:: Given data ::

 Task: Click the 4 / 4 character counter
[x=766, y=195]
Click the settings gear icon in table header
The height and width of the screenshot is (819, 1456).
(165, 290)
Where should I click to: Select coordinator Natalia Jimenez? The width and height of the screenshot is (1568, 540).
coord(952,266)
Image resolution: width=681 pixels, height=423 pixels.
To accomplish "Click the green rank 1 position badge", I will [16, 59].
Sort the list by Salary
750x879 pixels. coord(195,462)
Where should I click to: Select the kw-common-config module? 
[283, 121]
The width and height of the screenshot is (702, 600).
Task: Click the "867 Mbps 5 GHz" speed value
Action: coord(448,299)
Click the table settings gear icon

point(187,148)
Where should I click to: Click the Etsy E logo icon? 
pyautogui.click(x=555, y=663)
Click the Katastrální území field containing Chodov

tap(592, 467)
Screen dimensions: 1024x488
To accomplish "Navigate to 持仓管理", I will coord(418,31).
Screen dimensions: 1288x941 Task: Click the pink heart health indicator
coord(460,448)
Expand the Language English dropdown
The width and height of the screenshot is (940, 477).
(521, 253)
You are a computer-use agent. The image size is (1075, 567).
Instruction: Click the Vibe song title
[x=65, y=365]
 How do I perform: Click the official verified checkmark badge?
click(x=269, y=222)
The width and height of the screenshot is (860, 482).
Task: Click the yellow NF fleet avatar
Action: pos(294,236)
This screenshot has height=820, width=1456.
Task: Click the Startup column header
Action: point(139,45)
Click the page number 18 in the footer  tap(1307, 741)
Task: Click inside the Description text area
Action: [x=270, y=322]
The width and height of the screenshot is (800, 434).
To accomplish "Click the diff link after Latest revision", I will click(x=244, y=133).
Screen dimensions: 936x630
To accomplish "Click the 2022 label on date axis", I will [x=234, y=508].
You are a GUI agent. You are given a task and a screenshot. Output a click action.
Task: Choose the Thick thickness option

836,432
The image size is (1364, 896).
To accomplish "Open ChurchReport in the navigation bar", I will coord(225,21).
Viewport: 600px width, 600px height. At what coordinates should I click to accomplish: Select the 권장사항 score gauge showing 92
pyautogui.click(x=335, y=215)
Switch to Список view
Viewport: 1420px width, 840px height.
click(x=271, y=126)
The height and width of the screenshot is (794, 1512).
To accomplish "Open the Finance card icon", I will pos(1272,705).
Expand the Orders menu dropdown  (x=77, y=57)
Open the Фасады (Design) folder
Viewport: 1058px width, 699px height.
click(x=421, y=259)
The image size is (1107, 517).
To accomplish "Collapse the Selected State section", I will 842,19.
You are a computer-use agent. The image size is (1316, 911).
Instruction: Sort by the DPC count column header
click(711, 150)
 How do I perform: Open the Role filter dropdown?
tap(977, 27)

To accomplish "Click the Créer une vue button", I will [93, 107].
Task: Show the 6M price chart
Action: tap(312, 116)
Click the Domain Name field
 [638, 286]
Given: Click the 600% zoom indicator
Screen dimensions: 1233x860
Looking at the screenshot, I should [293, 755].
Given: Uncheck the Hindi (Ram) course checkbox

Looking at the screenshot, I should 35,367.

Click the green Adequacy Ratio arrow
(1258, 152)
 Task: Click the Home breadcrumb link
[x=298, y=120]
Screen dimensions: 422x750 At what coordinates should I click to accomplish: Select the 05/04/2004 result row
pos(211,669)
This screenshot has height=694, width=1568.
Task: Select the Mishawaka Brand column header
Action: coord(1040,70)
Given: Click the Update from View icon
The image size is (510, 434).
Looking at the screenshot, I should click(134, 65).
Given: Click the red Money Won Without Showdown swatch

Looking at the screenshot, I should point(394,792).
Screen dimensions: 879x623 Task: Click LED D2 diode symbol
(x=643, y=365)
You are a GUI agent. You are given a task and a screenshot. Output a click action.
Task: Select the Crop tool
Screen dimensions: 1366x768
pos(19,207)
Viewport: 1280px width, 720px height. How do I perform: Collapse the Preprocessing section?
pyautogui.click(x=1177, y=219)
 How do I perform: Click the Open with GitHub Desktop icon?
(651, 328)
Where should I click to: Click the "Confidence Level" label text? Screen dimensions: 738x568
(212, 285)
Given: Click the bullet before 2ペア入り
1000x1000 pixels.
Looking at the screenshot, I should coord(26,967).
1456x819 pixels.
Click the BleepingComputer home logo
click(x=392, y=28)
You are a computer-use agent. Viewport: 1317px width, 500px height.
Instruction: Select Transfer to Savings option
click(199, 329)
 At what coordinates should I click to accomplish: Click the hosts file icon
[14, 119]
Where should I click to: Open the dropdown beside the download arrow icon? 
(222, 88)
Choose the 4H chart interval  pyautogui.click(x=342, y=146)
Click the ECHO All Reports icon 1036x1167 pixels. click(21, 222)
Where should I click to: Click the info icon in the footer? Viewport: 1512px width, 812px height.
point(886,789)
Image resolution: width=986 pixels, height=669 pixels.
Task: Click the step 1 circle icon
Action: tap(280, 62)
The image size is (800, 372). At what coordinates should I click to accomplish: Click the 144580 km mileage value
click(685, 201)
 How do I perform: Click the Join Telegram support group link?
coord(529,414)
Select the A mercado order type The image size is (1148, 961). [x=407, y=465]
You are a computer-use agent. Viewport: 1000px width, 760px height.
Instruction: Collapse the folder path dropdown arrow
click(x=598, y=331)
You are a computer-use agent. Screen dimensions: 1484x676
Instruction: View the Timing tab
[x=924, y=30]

:::

» Exercise directions
Could you reproduce every record above exactly as it appears?

» Result of this task
 Task: Click the 4 / 4 character counter
[x=766, y=195]
Click the settings gear icon in table header
The height and width of the screenshot is (819, 1456).
(165, 290)
Where should I click to: Select coordinator Natalia Jimenez? The width and height of the screenshot is (1568, 540).
coord(952,266)
Image resolution: width=681 pixels, height=423 pixels.
To accomplish "Click the green rank 1 position badge", I will [16, 59].
Sort the list by Salary
750x879 pixels. coord(195,462)
Where should I click to: Select the kw-common-config module? 
[283, 121]
The width and height of the screenshot is (702, 600).
Task: Click the "867 Mbps 5 GHz" speed value
Action: coord(448,299)
Click the table settings gear icon

point(187,148)
Where should I click to: Click the Etsy E logo icon? 
pyautogui.click(x=555, y=663)
Click the Katastrální území field containing Chodov

tap(592, 467)
Screen dimensions: 1024x488
To accomplish "Navigate to 持仓管理", I will coord(418,31).
Screen dimensions: 1288x941 Task: Click the pink heart health indicator
coord(460,448)
Expand the Language English dropdown
The width and height of the screenshot is (940, 477).
(521, 253)
You are a computer-use agent. The image size is (1075, 567).
Instruction: Click the Vibe song title
[x=65, y=365]
 How do I perform: Click the official verified checkmark badge?
click(x=269, y=222)
The width and height of the screenshot is (860, 482).
Task: Click the yellow NF fleet avatar
Action: pos(294,236)
This screenshot has height=820, width=1456.
Task: Click the Startup column header
Action: point(139,45)
Click the page number 18 in the footer  tap(1307, 741)
Task: Click inside the Description text area
Action: [x=270, y=322]
The width and height of the screenshot is (800, 434).
To accomplish "Click the diff link after Latest revision", I will click(x=244, y=133).
Screen dimensions: 936x630
To accomplish "Click the 2022 label on date axis", I will [x=234, y=508].
You are a GUI agent. You are given a task and a screenshot. Output a click action.
Task: Choose the Thick thickness option

836,432
The image size is (1364, 896).
To accomplish "Open ChurchReport in the navigation bar", I will coord(225,21).
Viewport: 600px width, 600px height. At what coordinates should I click to accomplish: Select the 권장사항 score gauge showing 92
pyautogui.click(x=335, y=215)
Switch to Список view
Viewport: 1420px width, 840px height.
click(x=271, y=126)
The height and width of the screenshot is (794, 1512).
To accomplish "Open the Finance card icon", I will pos(1272,705).
Expand the Orders menu dropdown  (x=77, y=57)
Open the Фасады (Design) folder
Viewport: 1058px width, 699px height.
click(x=421, y=259)
The image size is (1107, 517).
To accomplish "Collapse the Selected State section", I will 842,19.
You are a computer-use agent. The image size is (1316, 911).
Instruction: Sort by the DPC count column header
click(711, 150)
 How do I perform: Open the Role filter dropdown?
tap(977, 27)

To accomplish "Click the Créer une vue button", I will [93, 107].
Task: Show the 6M price chart
Action: tap(312, 116)
Click the Domain Name field
 [638, 286]
Given: Click the 600% zoom indicator
Screen dimensions: 1233x860
Looking at the screenshot, I should [293, 755].
Given: Uncheck the Hindi (Ram) course checkbox

Looking at the screenshot, I should 35,367.

Click the green Adequacy Ratio arrow
(1258, 152)
 Task: Click the Home breadcrumb link
[x=298, y=120]
Screen dimensions: 422x750 At what coordinates should I click to accomplish: Select the 05/04/2004 result row
pos(211,669)
This screenshot has height=694, width=1568.
Task: Select the Mishawaka Brand column header
Action: coord(1040,70)
Given: Click the Update from View icon
The image size is (510, 434).
Looking at the screenshot, I should click(134, 65).
Given: Click the red Money Won Without Showdown swatch

Looking at the screenshot, I should point(394,792).
Screen dimensions: 879x623 Task: Click LED D2 diode symbol
(x=643, y=365)
You are a GUI agent. You are given a task and a screenshot. Output a click action.
Task: Select the Crop tool
Screen dimensions: 1366x768
pos(19,207)
Viewport: 1280px width, 720px height. How do I perform: Collapse the Preprocessing section?
pyautogui.click(x=1177, y=219)
 How do I perform: Click the Open with GitHub Desktop icon?
(651, 328)
Where should I click to: Click the "Confidence Level" label text? Screen dimensions: 738x568
(212, 285)
Given: Click the bullet before 2ペア入り
1000x1000 pixels.
Looking at the screenshot, I should coord(26,967).
1456x819 pixels.
Click the BleepingComputer home logo
click(x=392, y=28)
You are a computer-use agent. Viewport: 1317px width, 500px height.
Instruction: Select Transfer to Savings option
click(199, 329)
 At what coordinates should I click to accomplish: Click the hosts file icon
[14, 119]
Where should I click to: Open the dropdown beside the download arrow icon? 
(222, 88)
Choose the 4H chart interval  pyautogui.click(x=342, y=146)
Click the ECHO All Reports icon 1036x1167 pixels. click(21, 222)
Where should I click to: Click the info icon in the footer? Viewport: 1512px width, 812px height.
point(886,789)
Image resolution: width=986 pixels, height=669 pixels.
Task: Click the step 1 circle icon
Action: tap(280, 62)
The image size is (800, 372). At what coordinates should I click to accomplish: Click the 144580 km mileage value
click(685, 201)
 How do I perform: Click the Join Telegram support group link?
coord(529,414)
Select the A mercado order type The image size is (1148, 961). [x=407, y=465]
You are a computer-use agent. Viewport: 1000px width, 760px height.
Instruction: Collapse the folder path dropdown arrow
click(x=598, y=331)
You are a computer-use agent. Screen dimensions: 1484x676
Instruction: View the Timing tab
[x=924, y=30]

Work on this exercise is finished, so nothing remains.